[Start]
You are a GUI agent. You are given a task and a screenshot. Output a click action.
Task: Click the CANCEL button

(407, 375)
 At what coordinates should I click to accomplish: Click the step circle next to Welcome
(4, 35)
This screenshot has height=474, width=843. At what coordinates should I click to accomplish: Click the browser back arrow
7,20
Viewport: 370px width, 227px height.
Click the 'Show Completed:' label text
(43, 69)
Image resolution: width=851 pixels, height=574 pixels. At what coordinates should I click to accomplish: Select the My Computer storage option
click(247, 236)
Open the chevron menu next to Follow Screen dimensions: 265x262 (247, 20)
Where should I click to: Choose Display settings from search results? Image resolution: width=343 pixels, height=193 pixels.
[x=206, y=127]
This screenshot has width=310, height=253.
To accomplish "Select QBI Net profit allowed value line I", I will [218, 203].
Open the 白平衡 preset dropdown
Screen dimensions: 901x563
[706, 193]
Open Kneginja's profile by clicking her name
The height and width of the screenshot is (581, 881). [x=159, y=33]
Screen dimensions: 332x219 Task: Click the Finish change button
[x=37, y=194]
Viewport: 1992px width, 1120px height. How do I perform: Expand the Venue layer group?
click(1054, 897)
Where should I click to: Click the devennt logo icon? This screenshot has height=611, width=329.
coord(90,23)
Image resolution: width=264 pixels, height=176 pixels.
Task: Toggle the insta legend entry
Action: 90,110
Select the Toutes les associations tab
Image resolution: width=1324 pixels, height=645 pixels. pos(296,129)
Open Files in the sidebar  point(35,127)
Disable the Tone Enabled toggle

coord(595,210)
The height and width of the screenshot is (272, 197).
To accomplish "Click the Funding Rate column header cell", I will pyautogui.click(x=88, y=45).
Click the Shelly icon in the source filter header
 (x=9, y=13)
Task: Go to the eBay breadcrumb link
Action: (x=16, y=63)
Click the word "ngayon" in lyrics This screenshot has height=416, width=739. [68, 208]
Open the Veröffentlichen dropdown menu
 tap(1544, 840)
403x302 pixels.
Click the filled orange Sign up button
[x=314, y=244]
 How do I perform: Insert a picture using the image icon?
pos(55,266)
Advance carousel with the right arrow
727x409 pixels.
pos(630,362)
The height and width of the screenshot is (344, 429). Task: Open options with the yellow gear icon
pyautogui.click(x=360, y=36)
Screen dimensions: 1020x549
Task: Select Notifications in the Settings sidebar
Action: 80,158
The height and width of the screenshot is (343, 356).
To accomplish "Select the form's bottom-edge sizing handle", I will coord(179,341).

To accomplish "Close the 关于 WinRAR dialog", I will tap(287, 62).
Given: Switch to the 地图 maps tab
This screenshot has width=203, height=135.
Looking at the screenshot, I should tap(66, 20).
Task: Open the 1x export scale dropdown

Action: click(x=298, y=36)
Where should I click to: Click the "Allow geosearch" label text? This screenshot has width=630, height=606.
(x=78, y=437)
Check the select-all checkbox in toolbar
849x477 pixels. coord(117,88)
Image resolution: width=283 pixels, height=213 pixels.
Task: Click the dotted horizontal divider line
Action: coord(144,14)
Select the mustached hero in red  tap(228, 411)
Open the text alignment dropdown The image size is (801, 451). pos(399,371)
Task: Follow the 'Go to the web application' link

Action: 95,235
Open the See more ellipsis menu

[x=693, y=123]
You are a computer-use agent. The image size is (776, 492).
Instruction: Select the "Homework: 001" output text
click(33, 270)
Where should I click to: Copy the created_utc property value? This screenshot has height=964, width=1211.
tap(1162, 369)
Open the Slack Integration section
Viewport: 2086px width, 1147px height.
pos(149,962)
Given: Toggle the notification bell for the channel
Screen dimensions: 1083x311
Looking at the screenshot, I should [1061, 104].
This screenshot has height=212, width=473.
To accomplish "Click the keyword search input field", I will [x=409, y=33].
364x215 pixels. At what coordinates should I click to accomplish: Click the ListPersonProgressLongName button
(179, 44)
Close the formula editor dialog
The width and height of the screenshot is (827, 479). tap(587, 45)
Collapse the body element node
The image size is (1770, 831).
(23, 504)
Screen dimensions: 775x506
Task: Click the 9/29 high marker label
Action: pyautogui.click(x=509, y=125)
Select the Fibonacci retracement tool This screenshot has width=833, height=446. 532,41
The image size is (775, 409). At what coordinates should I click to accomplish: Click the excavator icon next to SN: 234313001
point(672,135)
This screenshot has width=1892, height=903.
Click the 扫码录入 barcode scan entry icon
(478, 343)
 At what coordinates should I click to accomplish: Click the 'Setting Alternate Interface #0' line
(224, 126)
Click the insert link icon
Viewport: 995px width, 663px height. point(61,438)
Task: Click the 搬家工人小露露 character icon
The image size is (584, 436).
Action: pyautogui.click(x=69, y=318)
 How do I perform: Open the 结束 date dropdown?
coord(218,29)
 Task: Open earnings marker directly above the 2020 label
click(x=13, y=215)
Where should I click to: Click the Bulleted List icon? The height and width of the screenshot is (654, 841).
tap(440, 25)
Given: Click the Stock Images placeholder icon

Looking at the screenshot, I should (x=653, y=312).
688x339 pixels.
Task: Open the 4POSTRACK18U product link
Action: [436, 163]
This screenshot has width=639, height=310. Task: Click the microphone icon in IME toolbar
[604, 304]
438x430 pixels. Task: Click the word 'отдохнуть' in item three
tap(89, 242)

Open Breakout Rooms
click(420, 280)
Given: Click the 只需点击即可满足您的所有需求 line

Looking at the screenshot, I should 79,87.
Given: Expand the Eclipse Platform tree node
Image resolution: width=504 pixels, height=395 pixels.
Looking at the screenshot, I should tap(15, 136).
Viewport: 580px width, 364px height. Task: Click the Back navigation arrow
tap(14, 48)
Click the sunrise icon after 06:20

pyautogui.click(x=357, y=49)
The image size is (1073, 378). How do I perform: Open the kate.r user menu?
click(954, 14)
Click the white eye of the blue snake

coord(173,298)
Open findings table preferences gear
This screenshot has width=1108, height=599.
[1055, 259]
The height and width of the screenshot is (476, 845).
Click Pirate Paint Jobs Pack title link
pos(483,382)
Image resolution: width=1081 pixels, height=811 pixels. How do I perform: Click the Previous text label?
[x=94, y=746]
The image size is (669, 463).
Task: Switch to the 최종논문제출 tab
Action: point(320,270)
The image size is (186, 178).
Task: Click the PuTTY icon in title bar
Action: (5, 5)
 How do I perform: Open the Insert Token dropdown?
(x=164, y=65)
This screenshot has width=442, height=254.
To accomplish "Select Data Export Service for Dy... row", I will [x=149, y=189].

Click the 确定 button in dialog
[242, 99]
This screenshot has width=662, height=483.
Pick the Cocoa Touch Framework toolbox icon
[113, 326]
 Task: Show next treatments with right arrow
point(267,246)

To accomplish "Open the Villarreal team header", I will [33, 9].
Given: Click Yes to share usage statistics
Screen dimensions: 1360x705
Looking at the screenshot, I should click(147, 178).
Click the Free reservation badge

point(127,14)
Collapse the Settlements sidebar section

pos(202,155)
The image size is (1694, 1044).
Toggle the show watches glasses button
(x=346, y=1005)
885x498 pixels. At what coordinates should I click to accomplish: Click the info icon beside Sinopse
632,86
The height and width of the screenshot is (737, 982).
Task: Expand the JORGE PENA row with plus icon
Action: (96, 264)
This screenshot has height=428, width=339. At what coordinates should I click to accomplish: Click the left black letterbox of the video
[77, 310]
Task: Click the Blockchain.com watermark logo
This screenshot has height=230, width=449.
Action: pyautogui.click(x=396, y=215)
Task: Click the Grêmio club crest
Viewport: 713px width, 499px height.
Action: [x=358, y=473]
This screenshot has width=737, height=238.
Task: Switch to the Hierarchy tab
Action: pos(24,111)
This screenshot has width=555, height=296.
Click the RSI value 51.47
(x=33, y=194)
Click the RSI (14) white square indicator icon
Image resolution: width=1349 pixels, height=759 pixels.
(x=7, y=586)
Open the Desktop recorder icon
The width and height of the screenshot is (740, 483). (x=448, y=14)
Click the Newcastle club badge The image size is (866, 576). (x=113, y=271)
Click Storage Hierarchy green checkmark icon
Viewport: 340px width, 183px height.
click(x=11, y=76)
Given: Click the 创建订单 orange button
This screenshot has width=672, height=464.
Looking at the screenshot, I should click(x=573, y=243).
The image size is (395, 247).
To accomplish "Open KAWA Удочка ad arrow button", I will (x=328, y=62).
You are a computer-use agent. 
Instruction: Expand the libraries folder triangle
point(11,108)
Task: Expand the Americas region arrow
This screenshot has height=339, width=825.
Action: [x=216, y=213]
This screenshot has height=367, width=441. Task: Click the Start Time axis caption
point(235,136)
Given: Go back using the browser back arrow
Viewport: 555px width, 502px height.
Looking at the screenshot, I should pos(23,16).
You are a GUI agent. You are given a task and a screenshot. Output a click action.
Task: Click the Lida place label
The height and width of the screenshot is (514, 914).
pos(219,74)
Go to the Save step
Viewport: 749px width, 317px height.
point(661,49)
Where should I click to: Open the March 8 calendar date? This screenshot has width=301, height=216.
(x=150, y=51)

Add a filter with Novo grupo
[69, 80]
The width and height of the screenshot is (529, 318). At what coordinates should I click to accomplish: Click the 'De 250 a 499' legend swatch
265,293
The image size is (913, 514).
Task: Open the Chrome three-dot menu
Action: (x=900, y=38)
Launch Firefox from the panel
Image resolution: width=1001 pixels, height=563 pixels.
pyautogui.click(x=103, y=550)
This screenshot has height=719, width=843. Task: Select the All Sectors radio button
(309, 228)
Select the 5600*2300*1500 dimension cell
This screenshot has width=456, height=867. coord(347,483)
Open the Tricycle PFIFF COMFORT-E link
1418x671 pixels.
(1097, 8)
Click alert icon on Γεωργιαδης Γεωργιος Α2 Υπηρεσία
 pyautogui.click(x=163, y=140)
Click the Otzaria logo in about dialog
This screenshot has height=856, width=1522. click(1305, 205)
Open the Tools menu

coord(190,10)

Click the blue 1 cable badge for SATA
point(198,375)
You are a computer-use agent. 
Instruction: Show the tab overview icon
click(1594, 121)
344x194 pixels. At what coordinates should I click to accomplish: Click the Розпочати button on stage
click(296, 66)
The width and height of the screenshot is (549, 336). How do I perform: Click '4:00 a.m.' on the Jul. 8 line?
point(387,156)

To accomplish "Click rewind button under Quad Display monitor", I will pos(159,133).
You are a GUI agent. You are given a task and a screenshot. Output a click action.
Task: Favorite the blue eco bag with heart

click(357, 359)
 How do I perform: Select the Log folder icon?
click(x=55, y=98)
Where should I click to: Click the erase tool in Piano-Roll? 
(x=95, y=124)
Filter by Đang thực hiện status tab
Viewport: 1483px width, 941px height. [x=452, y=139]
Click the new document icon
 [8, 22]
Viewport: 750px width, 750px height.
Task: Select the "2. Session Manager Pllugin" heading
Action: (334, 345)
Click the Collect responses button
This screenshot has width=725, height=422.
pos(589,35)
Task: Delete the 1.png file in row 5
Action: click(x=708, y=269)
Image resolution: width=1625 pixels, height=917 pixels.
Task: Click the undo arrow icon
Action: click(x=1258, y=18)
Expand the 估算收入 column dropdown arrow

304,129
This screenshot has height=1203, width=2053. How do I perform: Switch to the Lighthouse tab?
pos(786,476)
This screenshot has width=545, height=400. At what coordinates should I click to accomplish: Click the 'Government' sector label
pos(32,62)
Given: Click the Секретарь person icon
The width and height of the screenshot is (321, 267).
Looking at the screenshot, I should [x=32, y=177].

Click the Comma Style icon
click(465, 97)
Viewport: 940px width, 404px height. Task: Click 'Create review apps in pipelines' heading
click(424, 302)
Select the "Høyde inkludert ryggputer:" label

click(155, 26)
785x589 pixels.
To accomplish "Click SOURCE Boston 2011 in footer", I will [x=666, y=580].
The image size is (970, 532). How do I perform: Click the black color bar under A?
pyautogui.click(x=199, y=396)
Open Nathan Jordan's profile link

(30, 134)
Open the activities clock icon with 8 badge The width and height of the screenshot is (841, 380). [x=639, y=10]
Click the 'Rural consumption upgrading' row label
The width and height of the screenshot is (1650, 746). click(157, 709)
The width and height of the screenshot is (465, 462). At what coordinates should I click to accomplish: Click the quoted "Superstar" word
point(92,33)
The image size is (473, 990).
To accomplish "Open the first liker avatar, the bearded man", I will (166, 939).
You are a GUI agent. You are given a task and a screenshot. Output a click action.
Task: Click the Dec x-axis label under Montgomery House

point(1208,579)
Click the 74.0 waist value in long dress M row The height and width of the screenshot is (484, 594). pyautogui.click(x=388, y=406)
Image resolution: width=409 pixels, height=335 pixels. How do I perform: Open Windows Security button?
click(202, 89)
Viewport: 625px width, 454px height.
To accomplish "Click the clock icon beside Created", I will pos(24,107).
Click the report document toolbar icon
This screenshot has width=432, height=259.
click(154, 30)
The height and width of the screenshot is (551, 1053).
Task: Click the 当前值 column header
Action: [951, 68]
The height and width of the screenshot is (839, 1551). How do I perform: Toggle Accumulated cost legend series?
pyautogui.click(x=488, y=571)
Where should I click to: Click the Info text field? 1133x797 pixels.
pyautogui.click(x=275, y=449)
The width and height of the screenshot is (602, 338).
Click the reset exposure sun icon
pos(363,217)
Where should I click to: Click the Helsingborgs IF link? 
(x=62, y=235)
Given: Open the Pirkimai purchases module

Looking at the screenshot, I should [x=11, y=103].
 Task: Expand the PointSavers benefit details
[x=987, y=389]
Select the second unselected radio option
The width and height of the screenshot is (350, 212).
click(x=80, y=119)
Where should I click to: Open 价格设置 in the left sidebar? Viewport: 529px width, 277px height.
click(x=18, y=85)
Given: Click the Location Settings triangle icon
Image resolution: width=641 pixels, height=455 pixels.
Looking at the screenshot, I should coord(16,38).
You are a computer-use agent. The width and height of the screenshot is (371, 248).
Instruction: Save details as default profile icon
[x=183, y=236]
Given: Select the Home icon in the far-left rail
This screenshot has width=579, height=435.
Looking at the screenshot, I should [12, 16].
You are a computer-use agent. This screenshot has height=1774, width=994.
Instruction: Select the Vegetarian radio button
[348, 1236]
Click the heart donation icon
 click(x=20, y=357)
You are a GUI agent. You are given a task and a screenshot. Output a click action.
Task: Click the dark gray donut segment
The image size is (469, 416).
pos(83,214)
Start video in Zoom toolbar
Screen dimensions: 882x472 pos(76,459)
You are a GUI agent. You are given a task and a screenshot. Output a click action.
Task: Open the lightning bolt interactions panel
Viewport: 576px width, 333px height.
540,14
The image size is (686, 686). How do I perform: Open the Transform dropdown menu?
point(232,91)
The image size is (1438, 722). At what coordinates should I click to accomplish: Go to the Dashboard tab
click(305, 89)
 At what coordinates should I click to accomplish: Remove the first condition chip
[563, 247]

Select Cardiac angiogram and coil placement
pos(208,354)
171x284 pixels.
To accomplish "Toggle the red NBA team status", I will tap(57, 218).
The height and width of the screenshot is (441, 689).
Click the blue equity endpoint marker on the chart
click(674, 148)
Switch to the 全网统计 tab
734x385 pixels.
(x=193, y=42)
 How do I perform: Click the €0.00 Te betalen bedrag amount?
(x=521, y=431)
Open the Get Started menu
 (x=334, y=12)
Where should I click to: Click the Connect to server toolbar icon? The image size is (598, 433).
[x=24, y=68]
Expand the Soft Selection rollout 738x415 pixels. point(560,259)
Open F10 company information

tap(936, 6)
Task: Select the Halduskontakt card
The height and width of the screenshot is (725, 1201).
[End]
DIRECTIONS FOR THIS TASK:
Reproduce the rows from the line with "Viewport: 1992px width, 1120px" to the line with "pos(630,362)", substituting "drop-down menu" for "dropdown menu" and leaving everything else unchanged.

ANSWER TO THE EXERCISE:
Viewport: 1992px width, 1120px height. How do I perform: Expand the Venue layer group?
click(1054, 897)
Where should I click to: Click the devennt logo icon? This screenshot has height=611, width=329.
coord(90,23)
Image resolution: width=264 pixels, height=176 pixels.
Task: Toggle the insta legend entry
Action: 90,110
Select the Toutes les associations tab
Image resolution: width=1324 pixels, height=645 pixels. pos(296,129)
Open Files in the sidebar  point(35,127)
Disable the Tone Enabled toggle

coord(595,210)
The height and width of the screenshot is (272, 197).
To accomplish "Click the Funding Rate column header cell", I will pyautogui.click(x=88, y=45).
Click the Shelly icon in the source filter header
 (x=9, y=13)
Task: Go to the eBay breadcrumb link
Action: (x=16, y=63)
Click the word "ngayon" in lyrics This screenshot has height=416, width=739. [68, 208]
Open the Veröffentlichen drop-down menu
 tap(1544, 840)
403x302 pixels.
Click the filled orange Sign up button
[x=314, y=244]
 How do I perform: Insert a picture using the image icon?
pos(55,266)
Advance carousel with the right arrow
727x409 pixels.
pos(630,362)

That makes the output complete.